3.2 5種耐藥蛋白在兒童惡性腫瘤中的表達特點及共表達現象 本研究結果顯示,腎母細胞瘤、惡性淋巴瘤、橫紋肌肉瘤、神經母細胞瘤、卵黃囊瘤中 P-gp、M RP、LRP和 GST-π表達相對較高,Topo-Ⅱ普遍表達較低,提示P-gp、MRP、LRP、GST-π的高表達和Topo-Ⅱ的低表達均可導致腫瘤組織的耐藥,這與有關報道相符。事實上,腫瘤化療的耐藥性常常是多種耐藥蛋白參與及不同機制共同作用的結果[6-7]。本實驗結果顯示,兩種或兩種以上耐藥基因的共表達率達92.5%,5種耐藥基因均表達率達 22.5%,表明 P-gp、M RP、LRP、GST-π、Topo-Ⅱ 不同程度地同時參與了腫瘤的耐藥形成,表達上的差異性與不一致性也正說明了影響腫瘤耐藥機制的多因素性。有學者提出這些耐藥基因間不存在相互關聯性,各自發揮耐藥作用[8]。因此,聯合檢測腫瘤多個耐藥相關標志,同時評估多個耐藥基因的表達,能更加客觀地反映腫瘤的耐藥情況。臨床上可依據耐藥機制的不同優化治療方案,實現個體化化療,以增強療效。

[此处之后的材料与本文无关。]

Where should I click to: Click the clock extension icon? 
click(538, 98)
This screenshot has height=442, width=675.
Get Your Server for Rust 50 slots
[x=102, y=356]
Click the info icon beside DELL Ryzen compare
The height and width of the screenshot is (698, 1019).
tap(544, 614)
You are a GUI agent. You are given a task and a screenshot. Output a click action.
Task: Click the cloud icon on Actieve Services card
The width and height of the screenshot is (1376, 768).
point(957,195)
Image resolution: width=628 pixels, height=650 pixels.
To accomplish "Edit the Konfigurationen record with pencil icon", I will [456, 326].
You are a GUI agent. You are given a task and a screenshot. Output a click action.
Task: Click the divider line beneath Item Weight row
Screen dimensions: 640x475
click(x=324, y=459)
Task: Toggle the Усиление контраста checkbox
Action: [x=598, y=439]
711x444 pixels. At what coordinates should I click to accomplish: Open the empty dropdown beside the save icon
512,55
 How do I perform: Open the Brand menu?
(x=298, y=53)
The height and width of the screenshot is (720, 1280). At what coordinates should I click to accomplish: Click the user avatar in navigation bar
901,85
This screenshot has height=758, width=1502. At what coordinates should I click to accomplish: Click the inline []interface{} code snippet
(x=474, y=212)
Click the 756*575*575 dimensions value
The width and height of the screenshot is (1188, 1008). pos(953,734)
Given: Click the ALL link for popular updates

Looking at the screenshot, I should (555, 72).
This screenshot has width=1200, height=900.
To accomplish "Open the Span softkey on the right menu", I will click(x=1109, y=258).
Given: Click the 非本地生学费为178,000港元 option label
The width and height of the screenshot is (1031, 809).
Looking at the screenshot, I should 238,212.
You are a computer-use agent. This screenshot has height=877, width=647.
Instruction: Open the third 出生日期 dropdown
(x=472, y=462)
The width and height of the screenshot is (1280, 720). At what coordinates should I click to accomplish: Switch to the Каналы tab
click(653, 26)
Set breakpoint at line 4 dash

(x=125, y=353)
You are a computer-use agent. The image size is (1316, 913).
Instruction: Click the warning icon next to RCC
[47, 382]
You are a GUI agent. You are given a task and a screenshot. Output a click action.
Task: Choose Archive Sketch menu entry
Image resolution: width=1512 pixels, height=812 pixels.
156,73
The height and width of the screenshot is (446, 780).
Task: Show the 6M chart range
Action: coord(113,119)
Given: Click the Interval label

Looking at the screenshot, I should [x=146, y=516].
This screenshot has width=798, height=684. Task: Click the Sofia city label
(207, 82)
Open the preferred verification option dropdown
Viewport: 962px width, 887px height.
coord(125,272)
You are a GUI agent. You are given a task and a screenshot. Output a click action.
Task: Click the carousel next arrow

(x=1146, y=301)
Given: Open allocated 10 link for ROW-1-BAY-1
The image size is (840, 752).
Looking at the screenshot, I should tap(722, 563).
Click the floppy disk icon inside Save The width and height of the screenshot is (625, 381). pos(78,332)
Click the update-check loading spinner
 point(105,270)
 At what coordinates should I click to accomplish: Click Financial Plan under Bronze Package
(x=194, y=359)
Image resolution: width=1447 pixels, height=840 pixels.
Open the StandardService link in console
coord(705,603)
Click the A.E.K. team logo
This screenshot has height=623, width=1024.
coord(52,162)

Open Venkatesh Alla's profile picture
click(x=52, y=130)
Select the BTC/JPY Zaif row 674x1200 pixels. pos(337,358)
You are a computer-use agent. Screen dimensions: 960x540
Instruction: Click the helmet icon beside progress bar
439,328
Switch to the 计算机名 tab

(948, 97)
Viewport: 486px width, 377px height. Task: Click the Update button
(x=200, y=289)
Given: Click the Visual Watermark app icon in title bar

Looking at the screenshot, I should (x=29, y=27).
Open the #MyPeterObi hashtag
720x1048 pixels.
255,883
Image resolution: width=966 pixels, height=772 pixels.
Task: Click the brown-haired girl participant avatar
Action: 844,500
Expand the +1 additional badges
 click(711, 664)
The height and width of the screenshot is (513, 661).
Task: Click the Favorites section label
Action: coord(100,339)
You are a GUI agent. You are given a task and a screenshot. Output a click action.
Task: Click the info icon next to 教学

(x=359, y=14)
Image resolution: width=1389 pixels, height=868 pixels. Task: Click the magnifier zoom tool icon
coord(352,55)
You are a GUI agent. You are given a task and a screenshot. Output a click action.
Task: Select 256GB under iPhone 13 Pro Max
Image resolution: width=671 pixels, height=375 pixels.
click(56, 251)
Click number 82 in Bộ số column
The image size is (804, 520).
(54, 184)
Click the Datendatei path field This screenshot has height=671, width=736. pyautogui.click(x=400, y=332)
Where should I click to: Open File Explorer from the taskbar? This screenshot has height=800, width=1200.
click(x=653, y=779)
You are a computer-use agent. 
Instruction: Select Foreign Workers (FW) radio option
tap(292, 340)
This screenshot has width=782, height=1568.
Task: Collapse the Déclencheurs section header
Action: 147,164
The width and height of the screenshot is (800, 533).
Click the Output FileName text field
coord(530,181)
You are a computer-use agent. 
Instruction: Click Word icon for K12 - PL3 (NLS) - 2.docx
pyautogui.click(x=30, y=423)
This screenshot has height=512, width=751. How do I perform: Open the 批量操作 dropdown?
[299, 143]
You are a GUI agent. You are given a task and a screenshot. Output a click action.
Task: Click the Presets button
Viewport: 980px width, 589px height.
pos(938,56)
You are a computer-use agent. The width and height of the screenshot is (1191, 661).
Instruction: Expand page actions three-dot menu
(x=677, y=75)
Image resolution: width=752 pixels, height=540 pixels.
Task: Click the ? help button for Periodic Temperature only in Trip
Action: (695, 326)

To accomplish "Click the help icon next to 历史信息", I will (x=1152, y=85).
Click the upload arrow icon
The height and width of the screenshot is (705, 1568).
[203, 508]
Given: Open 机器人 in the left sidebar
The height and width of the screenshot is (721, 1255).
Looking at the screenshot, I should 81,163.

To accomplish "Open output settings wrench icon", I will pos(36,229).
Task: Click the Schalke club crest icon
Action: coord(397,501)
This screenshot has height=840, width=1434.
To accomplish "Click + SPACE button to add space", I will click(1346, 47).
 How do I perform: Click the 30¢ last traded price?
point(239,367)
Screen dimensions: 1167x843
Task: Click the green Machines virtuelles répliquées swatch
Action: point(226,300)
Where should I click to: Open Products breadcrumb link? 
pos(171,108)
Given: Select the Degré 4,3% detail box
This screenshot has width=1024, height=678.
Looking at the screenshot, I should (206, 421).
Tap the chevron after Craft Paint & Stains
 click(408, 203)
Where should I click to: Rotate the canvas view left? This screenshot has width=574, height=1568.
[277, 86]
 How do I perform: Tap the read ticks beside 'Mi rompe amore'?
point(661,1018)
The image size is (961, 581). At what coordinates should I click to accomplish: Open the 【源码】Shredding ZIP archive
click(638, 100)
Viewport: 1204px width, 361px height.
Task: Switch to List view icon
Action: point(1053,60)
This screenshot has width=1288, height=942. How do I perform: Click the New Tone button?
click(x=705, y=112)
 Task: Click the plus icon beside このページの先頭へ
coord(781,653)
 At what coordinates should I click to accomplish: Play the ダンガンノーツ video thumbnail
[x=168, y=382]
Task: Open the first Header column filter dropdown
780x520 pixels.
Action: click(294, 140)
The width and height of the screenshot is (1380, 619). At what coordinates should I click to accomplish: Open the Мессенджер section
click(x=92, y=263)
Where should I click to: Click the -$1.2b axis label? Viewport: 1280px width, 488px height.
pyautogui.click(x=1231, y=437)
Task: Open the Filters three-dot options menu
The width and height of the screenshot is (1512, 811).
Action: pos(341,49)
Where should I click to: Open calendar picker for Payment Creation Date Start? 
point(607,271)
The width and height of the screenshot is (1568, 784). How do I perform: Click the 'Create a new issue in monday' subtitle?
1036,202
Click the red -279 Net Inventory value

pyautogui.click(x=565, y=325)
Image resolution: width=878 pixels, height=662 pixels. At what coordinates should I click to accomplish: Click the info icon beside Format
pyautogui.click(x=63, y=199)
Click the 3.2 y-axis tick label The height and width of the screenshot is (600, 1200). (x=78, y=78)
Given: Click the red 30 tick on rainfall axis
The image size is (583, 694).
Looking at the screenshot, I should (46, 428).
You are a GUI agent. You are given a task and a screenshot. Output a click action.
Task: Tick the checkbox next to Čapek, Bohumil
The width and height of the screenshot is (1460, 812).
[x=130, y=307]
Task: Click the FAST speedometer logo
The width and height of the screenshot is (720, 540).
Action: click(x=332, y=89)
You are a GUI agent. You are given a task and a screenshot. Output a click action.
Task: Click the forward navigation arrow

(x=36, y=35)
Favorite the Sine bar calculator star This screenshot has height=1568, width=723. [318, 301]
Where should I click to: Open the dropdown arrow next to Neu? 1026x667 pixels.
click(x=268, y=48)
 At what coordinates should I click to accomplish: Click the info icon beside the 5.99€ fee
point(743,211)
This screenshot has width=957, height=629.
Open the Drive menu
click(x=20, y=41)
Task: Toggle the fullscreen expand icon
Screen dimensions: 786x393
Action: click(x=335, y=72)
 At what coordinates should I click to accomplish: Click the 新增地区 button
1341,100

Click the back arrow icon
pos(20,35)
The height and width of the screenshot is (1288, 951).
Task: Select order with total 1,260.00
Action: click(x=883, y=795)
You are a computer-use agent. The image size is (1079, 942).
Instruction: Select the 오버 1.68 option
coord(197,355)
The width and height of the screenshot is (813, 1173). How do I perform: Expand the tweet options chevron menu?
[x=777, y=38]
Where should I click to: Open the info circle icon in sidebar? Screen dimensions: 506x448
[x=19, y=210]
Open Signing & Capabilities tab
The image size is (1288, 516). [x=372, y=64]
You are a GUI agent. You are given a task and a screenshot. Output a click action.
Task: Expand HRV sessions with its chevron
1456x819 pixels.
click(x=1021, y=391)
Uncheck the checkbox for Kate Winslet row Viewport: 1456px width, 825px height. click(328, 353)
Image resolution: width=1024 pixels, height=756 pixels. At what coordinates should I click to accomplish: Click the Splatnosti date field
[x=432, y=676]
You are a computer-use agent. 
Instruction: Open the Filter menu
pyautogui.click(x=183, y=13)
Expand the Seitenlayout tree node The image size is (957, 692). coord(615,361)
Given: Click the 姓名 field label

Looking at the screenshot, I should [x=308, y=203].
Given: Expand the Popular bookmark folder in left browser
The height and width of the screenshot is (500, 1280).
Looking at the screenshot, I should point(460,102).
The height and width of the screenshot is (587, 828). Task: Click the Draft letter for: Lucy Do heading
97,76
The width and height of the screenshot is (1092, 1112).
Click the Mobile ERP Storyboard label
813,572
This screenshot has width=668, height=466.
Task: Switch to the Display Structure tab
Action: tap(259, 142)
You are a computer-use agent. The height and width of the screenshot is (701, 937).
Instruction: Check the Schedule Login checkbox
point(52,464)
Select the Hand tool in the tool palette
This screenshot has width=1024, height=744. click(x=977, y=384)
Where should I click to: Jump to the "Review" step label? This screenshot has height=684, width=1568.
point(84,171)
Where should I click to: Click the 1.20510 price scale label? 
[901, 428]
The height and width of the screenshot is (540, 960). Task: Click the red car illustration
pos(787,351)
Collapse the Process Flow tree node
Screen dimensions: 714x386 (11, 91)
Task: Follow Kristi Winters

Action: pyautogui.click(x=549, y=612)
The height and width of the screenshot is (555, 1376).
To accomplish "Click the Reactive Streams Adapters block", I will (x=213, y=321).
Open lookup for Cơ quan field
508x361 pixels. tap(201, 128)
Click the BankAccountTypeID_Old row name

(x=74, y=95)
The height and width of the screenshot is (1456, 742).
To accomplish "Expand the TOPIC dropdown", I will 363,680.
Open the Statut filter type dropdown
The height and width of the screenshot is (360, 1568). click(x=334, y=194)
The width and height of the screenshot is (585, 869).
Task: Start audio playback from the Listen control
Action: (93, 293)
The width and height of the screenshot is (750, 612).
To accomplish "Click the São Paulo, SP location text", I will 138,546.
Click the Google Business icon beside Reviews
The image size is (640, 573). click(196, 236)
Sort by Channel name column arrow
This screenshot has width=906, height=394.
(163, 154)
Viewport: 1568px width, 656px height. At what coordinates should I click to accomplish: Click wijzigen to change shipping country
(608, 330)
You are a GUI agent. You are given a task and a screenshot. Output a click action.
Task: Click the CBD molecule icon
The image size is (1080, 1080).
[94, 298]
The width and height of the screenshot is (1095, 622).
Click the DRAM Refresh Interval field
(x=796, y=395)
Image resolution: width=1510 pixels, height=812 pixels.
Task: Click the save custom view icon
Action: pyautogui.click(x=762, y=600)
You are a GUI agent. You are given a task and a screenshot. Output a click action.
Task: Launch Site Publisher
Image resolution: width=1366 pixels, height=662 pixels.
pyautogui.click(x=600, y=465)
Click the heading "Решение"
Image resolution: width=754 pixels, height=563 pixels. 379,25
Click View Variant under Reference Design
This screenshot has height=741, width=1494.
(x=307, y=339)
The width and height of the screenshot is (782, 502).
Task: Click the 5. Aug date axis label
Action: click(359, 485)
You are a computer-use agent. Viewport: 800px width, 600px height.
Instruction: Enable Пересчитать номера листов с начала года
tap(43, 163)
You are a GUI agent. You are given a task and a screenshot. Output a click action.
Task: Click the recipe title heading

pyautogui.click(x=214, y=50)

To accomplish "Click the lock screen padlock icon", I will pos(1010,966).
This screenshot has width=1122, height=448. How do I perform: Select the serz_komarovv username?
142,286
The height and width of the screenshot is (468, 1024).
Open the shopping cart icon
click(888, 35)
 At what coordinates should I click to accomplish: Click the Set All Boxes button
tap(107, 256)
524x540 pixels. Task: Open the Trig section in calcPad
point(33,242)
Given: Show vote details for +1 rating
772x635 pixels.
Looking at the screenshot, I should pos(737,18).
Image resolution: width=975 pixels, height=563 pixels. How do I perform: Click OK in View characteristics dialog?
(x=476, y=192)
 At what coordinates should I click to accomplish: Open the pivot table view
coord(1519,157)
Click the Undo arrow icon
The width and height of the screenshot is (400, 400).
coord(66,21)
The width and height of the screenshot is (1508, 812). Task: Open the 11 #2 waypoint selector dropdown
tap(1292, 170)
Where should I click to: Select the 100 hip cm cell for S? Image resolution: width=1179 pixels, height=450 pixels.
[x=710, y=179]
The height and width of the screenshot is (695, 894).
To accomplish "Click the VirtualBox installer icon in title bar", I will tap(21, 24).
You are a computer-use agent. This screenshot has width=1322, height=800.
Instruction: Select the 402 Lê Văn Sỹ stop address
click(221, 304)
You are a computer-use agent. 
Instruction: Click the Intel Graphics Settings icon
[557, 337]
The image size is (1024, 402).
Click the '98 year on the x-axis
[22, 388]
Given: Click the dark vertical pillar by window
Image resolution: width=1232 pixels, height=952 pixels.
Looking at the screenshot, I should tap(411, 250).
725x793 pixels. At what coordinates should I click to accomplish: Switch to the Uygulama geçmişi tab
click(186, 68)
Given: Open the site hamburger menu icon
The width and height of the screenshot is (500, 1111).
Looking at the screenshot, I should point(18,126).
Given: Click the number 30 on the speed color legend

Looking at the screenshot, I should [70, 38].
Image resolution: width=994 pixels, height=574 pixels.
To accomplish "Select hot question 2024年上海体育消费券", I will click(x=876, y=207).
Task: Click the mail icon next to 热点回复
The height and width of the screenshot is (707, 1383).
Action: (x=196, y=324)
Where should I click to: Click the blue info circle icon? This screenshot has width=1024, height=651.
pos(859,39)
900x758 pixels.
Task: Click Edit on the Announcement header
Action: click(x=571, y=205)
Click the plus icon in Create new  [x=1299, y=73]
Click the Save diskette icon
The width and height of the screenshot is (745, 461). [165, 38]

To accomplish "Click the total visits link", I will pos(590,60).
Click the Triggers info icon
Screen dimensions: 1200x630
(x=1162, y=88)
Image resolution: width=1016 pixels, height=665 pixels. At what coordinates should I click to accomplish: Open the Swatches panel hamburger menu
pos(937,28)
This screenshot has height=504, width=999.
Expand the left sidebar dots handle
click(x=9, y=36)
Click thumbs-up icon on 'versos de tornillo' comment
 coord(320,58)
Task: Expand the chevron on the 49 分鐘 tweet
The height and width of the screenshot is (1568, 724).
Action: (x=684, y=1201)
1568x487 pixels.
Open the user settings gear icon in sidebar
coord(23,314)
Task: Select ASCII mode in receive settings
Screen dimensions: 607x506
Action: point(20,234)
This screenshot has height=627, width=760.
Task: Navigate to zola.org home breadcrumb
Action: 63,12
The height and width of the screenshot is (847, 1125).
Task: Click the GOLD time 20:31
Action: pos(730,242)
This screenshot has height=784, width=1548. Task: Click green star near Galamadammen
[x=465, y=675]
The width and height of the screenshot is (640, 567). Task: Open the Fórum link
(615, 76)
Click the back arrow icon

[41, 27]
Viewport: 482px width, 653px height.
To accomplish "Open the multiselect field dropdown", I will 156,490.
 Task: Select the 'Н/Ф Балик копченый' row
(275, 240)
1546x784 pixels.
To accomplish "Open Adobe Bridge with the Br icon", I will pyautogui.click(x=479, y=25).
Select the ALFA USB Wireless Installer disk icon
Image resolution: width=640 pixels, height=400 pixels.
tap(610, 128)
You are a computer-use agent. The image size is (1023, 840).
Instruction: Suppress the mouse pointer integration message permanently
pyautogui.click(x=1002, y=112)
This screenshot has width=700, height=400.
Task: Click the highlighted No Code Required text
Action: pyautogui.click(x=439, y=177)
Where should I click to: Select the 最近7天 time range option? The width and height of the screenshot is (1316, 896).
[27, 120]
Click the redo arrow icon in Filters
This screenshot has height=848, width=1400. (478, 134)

3.3 耐藥蛋白在兒童惡性實體瘤中表達的臨床意義及應用兒童惡性腫瘤的耐藥蛋白的進一步認識,對于兒童惡性腫瘤的臨床化療的盲目性有一定的指導作用,目前兒童惡性腫瘤的化療方案來源于書本、文獻或醫師的個人經驗,本實驗結果對兒童惡性腫瘤的臨床治療有一定的指導意義。目前治療惡性淋巴瘤的化療藥物有環磷酰胺、長春新堿、阿霉素、表阿霉素、博萊霉素、長春花堿、足葉乙甙、氮芥等[9]。本研究結果顯示兒童惡性淋巴瘤中P-gp耐藥表達高,MRP1的表達較低,如P-gp的主要耐藥藥物是阿霉素、柔紅霉素、表阿霉素、長春花堿、長春新堿等,M RP1的主要耐藥藥物是阿霉素、長春新堿、鬼臼乙叉甙、柔紅霉素等,在選擇時以環磷酰胺、博萊霉素、氮芥、鬼臼乙叉甙等作為一線基礎藥,從而提高對兒童惡性淋巴腫瘤藥物治療的療效。
兒童惡性腫瘤以胚胎為主,位于軟組織內,腫瘤與周圍組織的關系密切,這一特點給手術造成一定的難度,而通過術前化療就可以使瘤體充血減少,瘤體體積縮小,與周圍組織界限更清楚,同時減少術中出血。這明顯表明術前化療的重要性。對于兒童惡性實體瘤的治療方法中術前化療可以作為一種常規的治療方法。而明確各種兒童腫瘤耐藥基因的表達特點可以為臨床化療提供理論依據,做到有的放矢,高效、快速的殺滅腫瘤細胞,提高治愈率,改善患兒的生活質量。